Pihaknya membentuk tim kecil untuk mencari sekaligus menangkap Djoko Tjandra setelah sebelumnya diminta oleh Presiden Joko Widodo (Jokowi) dua pekan lalu.

"Perintah itu kemudian kami laksanakan. Kita bentuk tim kecil karena infonya yang bersangkutan berada di Malaysia," ujar Idham dalam keterangan pers, Jumat, 31 Juli 2020.

Setelah tim terbentuk, pihaknya langsung mengirimkan surat kepada kepolisian Malaysia. Surat tersebut berisi permintaan kerja sama police to police untuk menangkap Djoko Tjandra yang ketika itu terdeteksi berada di Kuala Lumpur, Malaysia.

Proses kerja sama dan kerja keras tim tersebut lantas membuahkan hasil. Akhirnya keberadaan Djoko Tjandra bisa diketahui.

Kemudian Kepala Bareskrim Polri Komjen Polisi Listyo Sigit Prabowo berangkat ke Malaysia untuk memimpin proses penangkapan. Kadiv Propam Polri Irjen Polisi Sigit turut mendampingi.

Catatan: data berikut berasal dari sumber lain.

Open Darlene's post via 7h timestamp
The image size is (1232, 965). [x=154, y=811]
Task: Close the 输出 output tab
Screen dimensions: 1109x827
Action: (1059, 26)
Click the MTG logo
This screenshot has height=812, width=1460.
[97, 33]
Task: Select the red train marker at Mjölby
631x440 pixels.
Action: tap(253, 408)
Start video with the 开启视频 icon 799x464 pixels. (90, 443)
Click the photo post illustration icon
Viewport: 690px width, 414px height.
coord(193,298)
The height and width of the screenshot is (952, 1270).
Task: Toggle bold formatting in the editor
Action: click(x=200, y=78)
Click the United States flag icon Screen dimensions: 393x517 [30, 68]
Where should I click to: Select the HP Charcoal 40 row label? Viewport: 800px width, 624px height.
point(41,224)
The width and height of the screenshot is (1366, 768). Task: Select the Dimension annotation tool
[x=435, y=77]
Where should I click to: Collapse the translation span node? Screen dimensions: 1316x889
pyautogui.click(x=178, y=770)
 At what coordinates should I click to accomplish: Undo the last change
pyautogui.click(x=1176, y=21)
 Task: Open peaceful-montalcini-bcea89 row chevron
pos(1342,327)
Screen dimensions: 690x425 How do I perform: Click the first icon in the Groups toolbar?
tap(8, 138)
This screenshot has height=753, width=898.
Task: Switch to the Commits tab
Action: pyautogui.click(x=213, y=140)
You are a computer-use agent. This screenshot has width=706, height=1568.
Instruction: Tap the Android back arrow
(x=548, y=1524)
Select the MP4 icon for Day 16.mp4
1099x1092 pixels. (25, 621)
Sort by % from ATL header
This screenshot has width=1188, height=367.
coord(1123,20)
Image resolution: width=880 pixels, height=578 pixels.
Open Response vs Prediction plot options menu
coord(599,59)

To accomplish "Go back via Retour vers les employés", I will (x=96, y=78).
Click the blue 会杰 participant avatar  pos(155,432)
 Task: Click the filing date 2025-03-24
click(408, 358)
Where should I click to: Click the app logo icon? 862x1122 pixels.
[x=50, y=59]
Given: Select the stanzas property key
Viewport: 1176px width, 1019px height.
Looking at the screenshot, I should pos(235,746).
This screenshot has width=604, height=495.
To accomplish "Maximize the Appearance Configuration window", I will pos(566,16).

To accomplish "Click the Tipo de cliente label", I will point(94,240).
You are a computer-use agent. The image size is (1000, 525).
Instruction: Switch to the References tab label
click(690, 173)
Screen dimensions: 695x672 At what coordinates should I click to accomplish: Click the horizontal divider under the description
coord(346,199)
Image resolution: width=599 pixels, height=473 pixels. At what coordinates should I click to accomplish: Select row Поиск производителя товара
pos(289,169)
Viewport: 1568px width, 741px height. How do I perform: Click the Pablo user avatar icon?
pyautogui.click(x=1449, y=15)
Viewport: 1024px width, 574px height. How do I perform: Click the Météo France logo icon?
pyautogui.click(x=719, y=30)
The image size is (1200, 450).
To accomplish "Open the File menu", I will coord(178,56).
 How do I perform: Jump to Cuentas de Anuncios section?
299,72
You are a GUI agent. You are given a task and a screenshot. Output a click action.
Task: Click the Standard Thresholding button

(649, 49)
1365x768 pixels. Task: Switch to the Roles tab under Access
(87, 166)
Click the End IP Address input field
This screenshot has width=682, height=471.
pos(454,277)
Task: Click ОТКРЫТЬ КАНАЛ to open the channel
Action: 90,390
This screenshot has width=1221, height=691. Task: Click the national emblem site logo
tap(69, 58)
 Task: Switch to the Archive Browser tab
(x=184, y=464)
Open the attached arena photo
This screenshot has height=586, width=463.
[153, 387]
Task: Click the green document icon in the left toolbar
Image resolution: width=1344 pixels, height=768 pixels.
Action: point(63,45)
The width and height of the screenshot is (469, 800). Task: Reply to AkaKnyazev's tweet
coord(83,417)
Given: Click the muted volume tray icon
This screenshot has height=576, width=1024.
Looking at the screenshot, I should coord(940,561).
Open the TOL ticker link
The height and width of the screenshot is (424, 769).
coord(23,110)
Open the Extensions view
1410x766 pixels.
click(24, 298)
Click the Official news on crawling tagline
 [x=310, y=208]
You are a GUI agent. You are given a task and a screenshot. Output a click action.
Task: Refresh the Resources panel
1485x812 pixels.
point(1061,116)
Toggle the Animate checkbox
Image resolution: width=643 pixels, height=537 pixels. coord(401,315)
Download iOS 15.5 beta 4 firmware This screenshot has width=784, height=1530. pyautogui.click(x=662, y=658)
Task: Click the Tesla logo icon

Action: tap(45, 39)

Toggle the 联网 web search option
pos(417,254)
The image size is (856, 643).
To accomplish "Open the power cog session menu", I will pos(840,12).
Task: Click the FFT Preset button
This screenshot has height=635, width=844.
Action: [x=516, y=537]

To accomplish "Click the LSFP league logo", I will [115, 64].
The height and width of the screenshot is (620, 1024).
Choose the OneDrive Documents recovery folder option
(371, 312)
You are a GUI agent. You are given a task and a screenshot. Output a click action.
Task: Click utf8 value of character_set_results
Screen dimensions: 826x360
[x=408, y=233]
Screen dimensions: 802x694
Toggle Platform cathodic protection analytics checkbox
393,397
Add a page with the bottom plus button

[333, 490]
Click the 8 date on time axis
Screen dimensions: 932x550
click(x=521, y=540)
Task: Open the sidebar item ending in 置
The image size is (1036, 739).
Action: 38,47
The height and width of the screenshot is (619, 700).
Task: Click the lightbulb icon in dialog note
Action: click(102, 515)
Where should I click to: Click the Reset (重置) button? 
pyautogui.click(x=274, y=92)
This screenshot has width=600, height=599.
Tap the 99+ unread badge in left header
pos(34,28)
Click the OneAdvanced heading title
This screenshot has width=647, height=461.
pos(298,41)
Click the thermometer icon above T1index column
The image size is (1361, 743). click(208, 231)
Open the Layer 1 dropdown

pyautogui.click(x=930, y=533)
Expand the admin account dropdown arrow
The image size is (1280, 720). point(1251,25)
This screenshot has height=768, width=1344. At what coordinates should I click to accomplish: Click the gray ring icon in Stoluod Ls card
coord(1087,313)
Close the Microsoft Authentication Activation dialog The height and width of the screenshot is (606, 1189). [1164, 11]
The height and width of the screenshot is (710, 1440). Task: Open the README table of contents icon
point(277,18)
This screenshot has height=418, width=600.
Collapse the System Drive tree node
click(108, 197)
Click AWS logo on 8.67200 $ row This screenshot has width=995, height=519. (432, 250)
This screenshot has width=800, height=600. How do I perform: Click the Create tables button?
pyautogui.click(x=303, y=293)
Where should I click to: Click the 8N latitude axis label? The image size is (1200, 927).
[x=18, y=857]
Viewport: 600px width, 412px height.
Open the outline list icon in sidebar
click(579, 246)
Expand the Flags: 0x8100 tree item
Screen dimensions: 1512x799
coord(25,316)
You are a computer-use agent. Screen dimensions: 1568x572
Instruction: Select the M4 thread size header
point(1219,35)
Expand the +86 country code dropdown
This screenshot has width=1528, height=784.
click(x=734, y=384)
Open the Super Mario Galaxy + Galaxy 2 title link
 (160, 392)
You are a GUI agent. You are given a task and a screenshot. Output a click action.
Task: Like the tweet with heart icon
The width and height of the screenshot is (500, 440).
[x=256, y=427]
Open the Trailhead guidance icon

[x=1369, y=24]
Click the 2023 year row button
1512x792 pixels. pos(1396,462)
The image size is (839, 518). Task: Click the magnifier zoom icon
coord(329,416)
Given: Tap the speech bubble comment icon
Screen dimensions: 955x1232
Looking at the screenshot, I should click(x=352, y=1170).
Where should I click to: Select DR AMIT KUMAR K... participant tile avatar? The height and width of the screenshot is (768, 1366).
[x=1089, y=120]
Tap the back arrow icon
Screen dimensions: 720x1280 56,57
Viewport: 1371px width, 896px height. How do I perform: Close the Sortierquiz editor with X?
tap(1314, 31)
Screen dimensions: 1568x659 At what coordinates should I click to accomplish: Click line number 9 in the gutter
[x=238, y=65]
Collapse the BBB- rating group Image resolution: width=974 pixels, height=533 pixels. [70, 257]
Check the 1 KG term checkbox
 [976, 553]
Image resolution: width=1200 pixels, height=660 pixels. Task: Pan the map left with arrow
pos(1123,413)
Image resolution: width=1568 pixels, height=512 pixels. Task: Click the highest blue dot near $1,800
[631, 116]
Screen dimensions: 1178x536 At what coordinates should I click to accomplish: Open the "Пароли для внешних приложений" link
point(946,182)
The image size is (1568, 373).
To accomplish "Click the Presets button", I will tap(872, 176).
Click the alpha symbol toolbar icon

"Djoko Tjandra ini memang licik dan sangat pandai. Dia kerap berpindah-pindah tempat. Tapi, alhamdulillah berkat kesabaran dan kerja keras tim Djoko Tjandra berhasil diamankan," ujar Idham.

Menurutnya, proses hukum Djoko Tjandra akan terus dikawal secara terbuka dan transparan serta tidak akan ditutup-tutupi. Artinya siapapun yang terlibat dalam pelarian Djoko akan diproses secara hukum.